使用多模态内容运行评估
LangSmith 允许您创建带有文件附件的数据集示例——例如图像、音频文件或文档——以便在评估使用多模态输入或输出的应用程序时引用这些内容。
虽然您可以通过 base64 编码将多模态数据包含在示例中,但这种方法效率低下——编码后的数据占用的空间比原始二进制文件更大,导致与 LangSmith 之间的传输速度变慢。改用附件则能提供两个关键优势:" }
- 由于更高效的二进制文件传输,上传和下载速度更快
- LangSmith UI 中不同文件类型的增强可视化
- SDK
- UI
1. 创建带附件的示例
要使用 SDK 上传带有附件的示例,请使用 create_examples / update_examples Python 方法,或 uploadExamplesMultipart / updateExamplesMultipart TypeScript 方法。
- Python
- TypeScript
需要 langsmith>=0.3.13
import requests
import uuid
from pathlib import Path
from langsmith import Client
# Publicly available test files
pdf_url = "https://www.w3.org/WAI/ER/tests/xhtml/testfiles/resources/pdf/dummy.pdf"
wav_url = "https://openaiassets.blob.core.windows.net/$web/API/docs/audio/alloy.wav"
img_url = "https://www.w3.org/Graphics/PNG/nurbcup2si.png"
# Fetch the files as bytes
pdf_bytes = requests.get(pdf_url).content
wav_bytes = requests.get(wav_url).content
img_bytes = requests.get(img_url).content
# Create the dataset
ls_client = Client()
dataset_name = "attachment-test-dataset"
dataset = ls_client.create_dataset(
dataset_name=dataset_name,
description="Test dataset for evals with publicly available attachments",
)
inputs = {
"audio_question": "What is in this audio clip?",
"image_question": "What is in this image?",
}
outputs = {
"audio_answer": "The sun rises in the east and sets in the west.
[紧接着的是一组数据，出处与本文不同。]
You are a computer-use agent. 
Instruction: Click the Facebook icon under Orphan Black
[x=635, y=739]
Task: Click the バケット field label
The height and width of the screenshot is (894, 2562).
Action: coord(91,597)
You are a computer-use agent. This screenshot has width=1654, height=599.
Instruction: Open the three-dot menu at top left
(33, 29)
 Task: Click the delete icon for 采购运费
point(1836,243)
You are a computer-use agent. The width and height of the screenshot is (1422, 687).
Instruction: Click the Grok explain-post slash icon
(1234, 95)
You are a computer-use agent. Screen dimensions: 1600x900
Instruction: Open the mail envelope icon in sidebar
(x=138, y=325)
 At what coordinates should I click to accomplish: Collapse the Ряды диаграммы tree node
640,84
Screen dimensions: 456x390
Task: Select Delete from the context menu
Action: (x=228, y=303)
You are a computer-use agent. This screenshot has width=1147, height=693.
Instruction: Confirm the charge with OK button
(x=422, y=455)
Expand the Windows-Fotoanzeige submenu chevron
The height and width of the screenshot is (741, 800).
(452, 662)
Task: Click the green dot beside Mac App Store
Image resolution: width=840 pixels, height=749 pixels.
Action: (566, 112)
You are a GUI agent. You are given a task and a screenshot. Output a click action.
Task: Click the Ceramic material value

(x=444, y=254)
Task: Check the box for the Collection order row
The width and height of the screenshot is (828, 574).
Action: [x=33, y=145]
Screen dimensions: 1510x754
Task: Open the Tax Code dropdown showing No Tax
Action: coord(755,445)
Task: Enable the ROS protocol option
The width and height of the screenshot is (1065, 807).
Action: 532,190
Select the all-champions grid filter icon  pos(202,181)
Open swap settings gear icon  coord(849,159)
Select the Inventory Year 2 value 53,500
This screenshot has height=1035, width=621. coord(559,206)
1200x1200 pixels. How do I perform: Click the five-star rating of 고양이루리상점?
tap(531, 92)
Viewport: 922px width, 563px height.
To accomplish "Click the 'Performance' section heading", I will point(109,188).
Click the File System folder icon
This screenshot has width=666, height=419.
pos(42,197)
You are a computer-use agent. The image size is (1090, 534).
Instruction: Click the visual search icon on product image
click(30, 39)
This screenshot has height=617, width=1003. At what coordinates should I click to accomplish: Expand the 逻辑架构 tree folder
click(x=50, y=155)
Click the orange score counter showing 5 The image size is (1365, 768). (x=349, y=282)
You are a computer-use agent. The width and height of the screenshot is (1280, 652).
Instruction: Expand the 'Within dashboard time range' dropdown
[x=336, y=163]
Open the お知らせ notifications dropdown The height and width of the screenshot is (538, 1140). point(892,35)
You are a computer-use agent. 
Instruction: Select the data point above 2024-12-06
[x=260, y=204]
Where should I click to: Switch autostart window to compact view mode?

This simple fact has been observed by humans for thousands of years.",
"image_answer": "A mug with a blanket over it.",
}
# Define an example with attachments
example_id = uuid.uuid4()
example = {
"id": example_id,
"inputs": inputs,
"outputs": outputs,
"attachments": {
"my_pdf": {"mime_type": "application/pdf", "data": pdf_bytes},
"my_wav": {"mime_type": "audio/wav", "data": wav_bytes},
"my_img": {"mime_type": "image/png", "data": img_bytes},
# Example of an attachment specified via a local file path:
# "my_local_img": {"mime_type": "image/png", "data": Path(__file__).parent / "my_local_img.png"},
},
}
# Create the example
ls_client.create_examples(
dataset_id=dataset.id,
examples=[example],
# Uncomment this flag if you'd like to upload attachments from local files:
# dangerously_allow_filesystem=True
)
需要版本 >= 0.2.13
您可以使用 uploadExamplesMultipart 方法上传带有附件的示例。
请注意,这是一种不同于标准 createExamples 方法的方法,该方法当前不支持附件。 每个附件都需要将 Uint8Array 或 ArrayBuffer 作为数据类型。
Uint8Array:适用于直接处理二进制数据。ArrayBuffer:表示固定长度的二进制数据,可根据需要转换为Uint8Array。
请注意,您不能在TypeScript SDK中直接传入文件路径,因为并非所有运行时环境都支持访问本地文件。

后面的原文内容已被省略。